PAGE EXCERPT:

Criminal Law

Truus and Freddie Oversteegen: Sisters Who Fought the Nazis

Truus and Freddie Oversteegen were teenage sisters who took up arms against Nazi occupiers in the Netherlands, and spent decades waiting for their country to acknowledge it.

Truus and Freddie Oversteegen were teenage sisters from Haarlem who carried out armed resistance against the Nazi occupation of the Netherlands during World War II. Freddie was just fourteen and Truus sixteen when they began sabotaging German infrastructure, smuggling Jewish children to safe houses, and assassinating Nazi officers and Dutch collaborators. Their story went largely unrecognized for decades, partly because their family’s ties to communism made them politically inconvenient during the Cold War. The Dutch government did not formally honor them until 2014, when both received the Mobilisation War Cross.

WORK TO COMPLETE:
1. Condense the paragraph beginning "Truus and Freddie Oversteegen were teenage sisters from Haarlem" in the article on the Oversteegen sisters into a short bulleted list that keeps its main facts.
2. Write the next paragraph of the article on the Oversteegen sisters, picking up after its final sentence.

SUPPLIED MATERIAL:
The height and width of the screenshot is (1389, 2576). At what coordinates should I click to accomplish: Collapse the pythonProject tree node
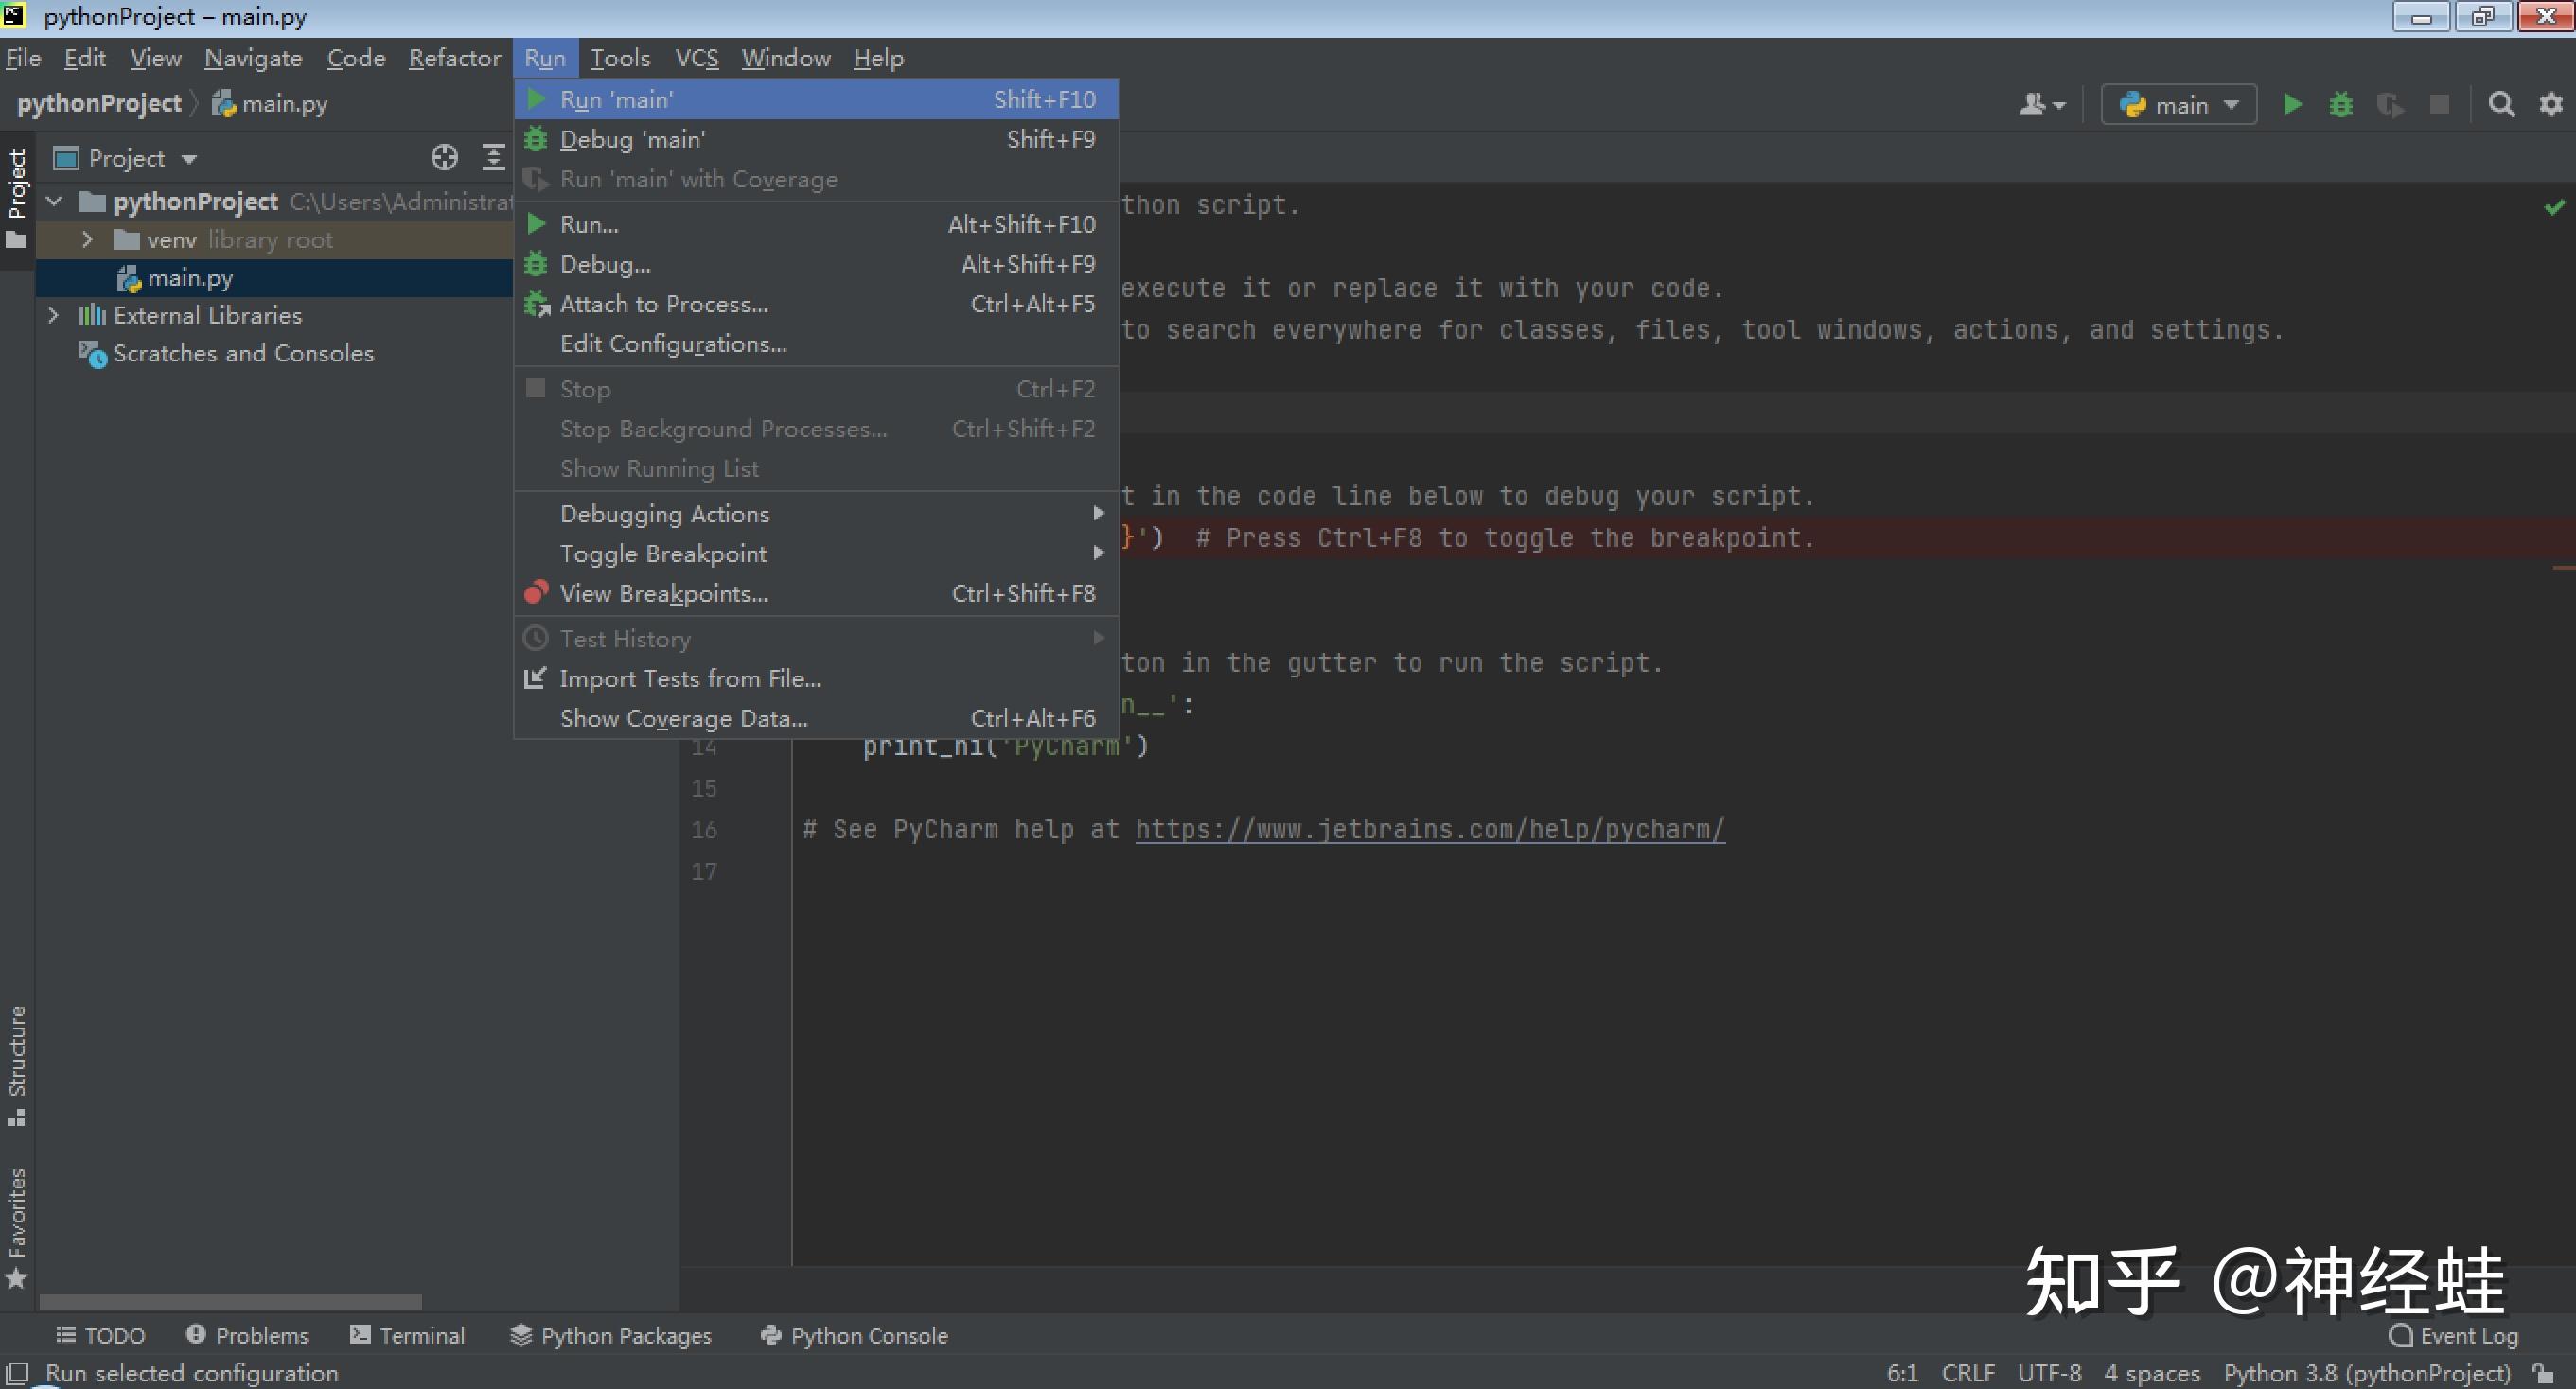pos(55,200)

SOLVED TASKS:
1.
- Truus and Freddie Oversteegen were teenage sisters from Haarlem who carried out armed resistance against the Nazi occupation of the Netherlands in World War II.
- They began when Freddie was fourteen and Truus sixteen.
- They sabotaged German infrastructure, smuggled Jewish children to safe houses, and assassinated Nazi officers and Dutch collaborators.
- Their story went largely unrecognized for decades, partly because their family's ties to communism made them politically inconvenient during the Cold War.
- The Dutch government formally honored both with the Mobilisation War Cross in 2014.

2.
Early Life and Political Upbringing

Freddie Oversteegen was born on September 6, 1925, in Schoten, a village in the province of North Holland. Her older sister Truus was born in 1923. Their parents, Jacob Oversteegen and their mother (an avowed communist), eventually separated, and the girls grew up with their mother in an apartment in Haarlem. Their household was openly political. Their mother raised them to believe that principles demanded action, not just words, and she backed that up by sheltering Lithuanian refugees who fled after the Soviet invasion of their country in 1940. After Germany overran the Netherlands, the family hid a Jewish couple in their apartment until the couple was discovered, arrested, and sent to a concentration camp where they were killed.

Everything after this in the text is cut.